It’s almost like you can’t turn on the news without seeing another company that mishandled information or failed to secure vulnerabilities on their website.

This leads to credit card information being intercepted by hackers, which is a consumer’s worst nightmare.

By aggressively securing your eCommerce website and implementing a strict privacy policy, you’re creating an environment that shoppers can trust.

Make sure they know that you aren’t taking a laissez-faire approach to cybersecurity. Display your seals and let them know how hard you work to protect them.

5. Sense of Belonging

PC or Mac? Android or iPhone? Ford or Chevy? Pepsi or Coke?

These dichotomies aren’t an accident. Both products could be great, but people always feel the need to remain loyal to one or the other. This is a result of branding done in direct competition.

When you set yourself apart from your competitors by thoroughly distinguishing your product or service and the way it triumphs over their product or service, you’re engaging people’s sense of belonging.

You’re inspiring them to become part of a team.
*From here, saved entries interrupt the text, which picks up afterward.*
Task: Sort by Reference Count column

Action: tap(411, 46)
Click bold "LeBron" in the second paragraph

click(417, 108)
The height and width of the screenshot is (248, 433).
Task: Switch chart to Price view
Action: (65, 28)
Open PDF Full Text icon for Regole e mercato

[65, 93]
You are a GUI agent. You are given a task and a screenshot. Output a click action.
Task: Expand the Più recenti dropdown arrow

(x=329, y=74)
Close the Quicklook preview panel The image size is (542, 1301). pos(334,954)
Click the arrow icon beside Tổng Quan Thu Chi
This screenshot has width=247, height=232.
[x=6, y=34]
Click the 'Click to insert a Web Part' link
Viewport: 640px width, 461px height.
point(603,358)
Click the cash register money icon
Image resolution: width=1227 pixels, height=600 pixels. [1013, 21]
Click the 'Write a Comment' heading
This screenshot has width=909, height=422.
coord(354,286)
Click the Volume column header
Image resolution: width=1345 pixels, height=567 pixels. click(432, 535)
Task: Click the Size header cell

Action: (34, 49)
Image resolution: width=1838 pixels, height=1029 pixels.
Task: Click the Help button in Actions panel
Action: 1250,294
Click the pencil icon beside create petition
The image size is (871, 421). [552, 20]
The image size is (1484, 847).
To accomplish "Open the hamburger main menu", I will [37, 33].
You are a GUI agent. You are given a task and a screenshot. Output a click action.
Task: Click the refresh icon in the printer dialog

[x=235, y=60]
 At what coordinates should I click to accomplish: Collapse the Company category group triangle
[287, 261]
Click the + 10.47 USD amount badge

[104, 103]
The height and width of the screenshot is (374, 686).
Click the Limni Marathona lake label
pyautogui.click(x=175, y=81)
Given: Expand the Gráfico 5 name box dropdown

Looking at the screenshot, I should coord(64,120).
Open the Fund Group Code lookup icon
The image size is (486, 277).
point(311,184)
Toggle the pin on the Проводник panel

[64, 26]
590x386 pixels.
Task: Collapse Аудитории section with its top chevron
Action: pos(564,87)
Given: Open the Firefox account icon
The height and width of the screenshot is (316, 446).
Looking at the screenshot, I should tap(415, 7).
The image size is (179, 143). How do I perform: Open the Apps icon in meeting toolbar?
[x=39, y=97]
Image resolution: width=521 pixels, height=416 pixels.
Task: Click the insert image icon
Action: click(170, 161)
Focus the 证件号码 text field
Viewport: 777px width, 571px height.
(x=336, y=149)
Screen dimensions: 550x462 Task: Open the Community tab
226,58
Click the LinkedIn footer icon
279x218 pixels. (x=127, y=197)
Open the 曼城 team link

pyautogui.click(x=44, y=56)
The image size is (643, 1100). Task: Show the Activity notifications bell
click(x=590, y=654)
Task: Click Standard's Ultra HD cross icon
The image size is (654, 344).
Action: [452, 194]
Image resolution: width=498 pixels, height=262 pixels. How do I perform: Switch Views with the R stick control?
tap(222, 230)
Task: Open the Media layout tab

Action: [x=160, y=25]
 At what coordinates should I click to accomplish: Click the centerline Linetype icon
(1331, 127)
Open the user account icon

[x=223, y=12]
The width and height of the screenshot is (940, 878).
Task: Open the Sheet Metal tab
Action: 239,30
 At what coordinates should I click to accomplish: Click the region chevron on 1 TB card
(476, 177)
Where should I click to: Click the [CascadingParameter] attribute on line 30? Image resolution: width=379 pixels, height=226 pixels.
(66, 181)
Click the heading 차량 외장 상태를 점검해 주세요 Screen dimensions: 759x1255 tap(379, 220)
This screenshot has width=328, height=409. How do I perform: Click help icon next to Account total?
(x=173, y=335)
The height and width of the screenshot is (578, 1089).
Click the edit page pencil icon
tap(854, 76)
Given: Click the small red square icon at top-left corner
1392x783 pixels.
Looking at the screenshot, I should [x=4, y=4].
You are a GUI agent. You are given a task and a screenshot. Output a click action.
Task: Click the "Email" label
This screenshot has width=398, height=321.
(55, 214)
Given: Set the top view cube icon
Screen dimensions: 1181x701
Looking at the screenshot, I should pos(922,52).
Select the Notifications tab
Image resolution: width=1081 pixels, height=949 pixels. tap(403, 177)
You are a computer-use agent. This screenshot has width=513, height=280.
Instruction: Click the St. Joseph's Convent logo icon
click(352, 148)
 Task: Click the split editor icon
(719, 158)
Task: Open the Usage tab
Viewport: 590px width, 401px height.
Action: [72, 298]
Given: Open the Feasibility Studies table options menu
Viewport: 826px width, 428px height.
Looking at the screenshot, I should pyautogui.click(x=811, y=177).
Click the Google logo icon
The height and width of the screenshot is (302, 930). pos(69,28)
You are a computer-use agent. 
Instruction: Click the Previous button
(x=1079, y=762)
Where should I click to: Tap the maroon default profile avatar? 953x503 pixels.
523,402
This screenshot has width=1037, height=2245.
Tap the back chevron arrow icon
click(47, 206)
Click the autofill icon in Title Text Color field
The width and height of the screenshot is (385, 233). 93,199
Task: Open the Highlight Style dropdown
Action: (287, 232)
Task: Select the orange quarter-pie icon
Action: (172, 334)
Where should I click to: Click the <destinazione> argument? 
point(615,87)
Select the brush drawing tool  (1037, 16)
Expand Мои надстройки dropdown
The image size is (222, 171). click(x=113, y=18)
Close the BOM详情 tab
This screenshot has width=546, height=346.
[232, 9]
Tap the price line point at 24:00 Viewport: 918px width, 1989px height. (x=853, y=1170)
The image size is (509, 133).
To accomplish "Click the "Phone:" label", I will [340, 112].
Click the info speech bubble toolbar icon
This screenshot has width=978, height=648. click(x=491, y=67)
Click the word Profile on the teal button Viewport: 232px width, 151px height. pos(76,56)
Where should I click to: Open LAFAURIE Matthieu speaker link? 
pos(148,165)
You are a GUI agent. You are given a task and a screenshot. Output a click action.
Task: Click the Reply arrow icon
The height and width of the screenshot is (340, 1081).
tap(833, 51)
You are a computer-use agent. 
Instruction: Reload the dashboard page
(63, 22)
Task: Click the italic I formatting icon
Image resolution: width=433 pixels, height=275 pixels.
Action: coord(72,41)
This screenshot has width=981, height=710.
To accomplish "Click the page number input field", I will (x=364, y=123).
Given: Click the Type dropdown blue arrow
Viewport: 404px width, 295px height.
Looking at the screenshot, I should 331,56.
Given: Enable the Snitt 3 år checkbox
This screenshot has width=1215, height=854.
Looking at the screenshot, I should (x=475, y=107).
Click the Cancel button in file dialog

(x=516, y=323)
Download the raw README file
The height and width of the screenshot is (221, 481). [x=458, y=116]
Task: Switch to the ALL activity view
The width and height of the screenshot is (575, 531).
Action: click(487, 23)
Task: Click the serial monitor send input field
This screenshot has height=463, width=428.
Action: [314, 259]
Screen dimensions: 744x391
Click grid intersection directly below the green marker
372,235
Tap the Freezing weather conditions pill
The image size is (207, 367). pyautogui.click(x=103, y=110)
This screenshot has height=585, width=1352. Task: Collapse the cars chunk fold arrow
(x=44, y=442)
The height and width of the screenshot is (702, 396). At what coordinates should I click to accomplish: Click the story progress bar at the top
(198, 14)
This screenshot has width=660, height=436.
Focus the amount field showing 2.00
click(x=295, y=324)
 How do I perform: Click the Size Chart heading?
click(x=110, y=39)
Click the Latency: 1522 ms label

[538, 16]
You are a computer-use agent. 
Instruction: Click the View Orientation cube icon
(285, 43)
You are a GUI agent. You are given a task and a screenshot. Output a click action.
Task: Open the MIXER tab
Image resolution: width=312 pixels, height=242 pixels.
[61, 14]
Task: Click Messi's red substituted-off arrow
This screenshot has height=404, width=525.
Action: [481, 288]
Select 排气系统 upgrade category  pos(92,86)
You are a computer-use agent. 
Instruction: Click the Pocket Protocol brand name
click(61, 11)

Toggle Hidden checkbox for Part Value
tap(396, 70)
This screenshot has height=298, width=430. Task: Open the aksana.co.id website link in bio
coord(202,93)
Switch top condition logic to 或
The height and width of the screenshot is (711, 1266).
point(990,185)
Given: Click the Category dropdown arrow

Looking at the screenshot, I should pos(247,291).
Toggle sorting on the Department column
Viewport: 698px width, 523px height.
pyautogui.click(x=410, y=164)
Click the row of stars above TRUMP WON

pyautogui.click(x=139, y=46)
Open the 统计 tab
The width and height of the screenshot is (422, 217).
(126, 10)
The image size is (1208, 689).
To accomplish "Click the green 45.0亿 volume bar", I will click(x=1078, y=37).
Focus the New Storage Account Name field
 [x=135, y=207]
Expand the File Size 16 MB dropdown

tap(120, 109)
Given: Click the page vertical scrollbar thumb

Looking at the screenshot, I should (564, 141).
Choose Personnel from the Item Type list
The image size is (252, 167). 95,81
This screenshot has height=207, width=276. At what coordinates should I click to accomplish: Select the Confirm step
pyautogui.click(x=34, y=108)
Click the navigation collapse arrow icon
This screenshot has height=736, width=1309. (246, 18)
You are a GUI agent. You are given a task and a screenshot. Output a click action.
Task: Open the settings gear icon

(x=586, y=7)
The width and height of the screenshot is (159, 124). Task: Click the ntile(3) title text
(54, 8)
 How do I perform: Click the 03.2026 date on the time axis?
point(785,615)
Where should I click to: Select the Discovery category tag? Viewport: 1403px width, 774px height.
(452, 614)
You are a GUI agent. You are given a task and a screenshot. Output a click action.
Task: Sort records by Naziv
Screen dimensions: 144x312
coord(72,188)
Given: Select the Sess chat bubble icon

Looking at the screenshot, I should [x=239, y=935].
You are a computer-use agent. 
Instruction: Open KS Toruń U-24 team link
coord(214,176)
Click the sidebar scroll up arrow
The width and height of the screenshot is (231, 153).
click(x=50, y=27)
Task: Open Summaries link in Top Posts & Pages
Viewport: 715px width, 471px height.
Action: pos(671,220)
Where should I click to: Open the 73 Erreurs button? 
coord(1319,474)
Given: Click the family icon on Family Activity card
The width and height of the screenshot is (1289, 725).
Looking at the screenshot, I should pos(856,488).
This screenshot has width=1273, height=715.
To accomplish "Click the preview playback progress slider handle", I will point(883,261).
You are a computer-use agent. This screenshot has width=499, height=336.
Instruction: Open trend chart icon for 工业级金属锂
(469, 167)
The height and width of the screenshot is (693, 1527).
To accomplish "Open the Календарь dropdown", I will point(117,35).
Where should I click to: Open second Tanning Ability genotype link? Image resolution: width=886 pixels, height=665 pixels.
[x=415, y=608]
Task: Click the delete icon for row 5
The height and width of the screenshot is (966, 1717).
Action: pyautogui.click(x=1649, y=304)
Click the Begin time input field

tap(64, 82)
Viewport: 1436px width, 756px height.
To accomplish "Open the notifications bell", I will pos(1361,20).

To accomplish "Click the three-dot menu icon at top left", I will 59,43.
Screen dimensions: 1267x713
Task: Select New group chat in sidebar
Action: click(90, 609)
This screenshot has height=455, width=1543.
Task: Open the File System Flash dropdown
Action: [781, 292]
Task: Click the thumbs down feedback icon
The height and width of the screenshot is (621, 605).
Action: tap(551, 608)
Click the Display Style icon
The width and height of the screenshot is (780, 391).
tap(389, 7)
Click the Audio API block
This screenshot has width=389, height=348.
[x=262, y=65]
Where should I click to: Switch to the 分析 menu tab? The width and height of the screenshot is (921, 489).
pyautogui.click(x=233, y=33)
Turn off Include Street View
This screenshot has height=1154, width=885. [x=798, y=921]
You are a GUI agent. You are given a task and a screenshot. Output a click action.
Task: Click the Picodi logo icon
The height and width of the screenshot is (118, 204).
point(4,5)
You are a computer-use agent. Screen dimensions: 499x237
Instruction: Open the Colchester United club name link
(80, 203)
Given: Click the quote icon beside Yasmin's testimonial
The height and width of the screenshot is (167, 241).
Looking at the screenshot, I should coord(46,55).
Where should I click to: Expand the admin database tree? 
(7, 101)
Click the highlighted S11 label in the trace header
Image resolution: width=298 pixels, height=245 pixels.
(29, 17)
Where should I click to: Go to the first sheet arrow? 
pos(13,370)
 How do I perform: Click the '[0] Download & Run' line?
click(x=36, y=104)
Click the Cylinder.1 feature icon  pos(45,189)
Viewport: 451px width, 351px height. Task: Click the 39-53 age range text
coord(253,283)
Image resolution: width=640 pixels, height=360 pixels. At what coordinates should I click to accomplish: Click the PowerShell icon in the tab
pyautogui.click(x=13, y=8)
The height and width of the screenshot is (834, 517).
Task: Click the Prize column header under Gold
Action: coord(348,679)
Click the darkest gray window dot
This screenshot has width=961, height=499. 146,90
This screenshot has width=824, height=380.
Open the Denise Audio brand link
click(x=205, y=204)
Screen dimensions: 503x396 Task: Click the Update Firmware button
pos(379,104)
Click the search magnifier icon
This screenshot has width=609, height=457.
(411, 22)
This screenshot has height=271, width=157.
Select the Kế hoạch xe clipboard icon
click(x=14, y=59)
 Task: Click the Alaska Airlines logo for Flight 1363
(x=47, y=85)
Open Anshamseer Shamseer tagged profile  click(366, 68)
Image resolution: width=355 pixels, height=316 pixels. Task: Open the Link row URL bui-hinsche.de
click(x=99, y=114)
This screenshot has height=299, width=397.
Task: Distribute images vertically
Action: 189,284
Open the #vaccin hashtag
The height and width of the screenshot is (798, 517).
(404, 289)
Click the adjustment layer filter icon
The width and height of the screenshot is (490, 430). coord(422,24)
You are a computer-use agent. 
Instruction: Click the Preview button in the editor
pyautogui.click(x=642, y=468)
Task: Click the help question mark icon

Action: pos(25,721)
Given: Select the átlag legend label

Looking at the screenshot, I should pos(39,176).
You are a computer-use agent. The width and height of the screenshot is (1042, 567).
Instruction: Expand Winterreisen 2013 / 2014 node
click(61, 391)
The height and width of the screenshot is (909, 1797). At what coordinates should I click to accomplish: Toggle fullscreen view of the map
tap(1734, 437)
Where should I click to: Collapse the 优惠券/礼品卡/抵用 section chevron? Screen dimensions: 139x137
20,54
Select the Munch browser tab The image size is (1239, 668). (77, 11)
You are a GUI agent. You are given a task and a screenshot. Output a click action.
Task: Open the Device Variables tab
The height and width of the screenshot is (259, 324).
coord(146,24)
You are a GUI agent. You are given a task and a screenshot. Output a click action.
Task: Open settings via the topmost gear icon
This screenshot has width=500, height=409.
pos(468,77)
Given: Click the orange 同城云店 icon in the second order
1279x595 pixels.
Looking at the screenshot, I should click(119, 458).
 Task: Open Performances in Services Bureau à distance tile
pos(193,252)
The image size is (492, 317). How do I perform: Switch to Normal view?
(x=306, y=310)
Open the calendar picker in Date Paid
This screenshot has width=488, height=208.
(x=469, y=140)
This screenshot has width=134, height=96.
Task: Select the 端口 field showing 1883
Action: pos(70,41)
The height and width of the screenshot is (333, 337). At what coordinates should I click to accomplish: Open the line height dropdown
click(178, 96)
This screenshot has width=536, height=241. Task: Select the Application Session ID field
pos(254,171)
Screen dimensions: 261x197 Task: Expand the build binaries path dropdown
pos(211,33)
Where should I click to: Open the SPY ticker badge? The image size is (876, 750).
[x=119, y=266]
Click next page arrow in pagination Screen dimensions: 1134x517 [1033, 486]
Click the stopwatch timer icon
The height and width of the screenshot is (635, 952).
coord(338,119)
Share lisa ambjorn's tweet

They feel like they’ve joined you, rather than merely chosen to shop with you.

This makes customers loyal in the long term, inadvertently turning them into brand ambassadors.

6. Values

Values can come from many angles. Both perceived monetary value and intrinsic human values play a strong part in marketing.

If you create products aimed at families, for example, emphasizing the importance of family will speak to the people you want to become your customers.

Monetary value is different, but many consumers consider it to be equally important.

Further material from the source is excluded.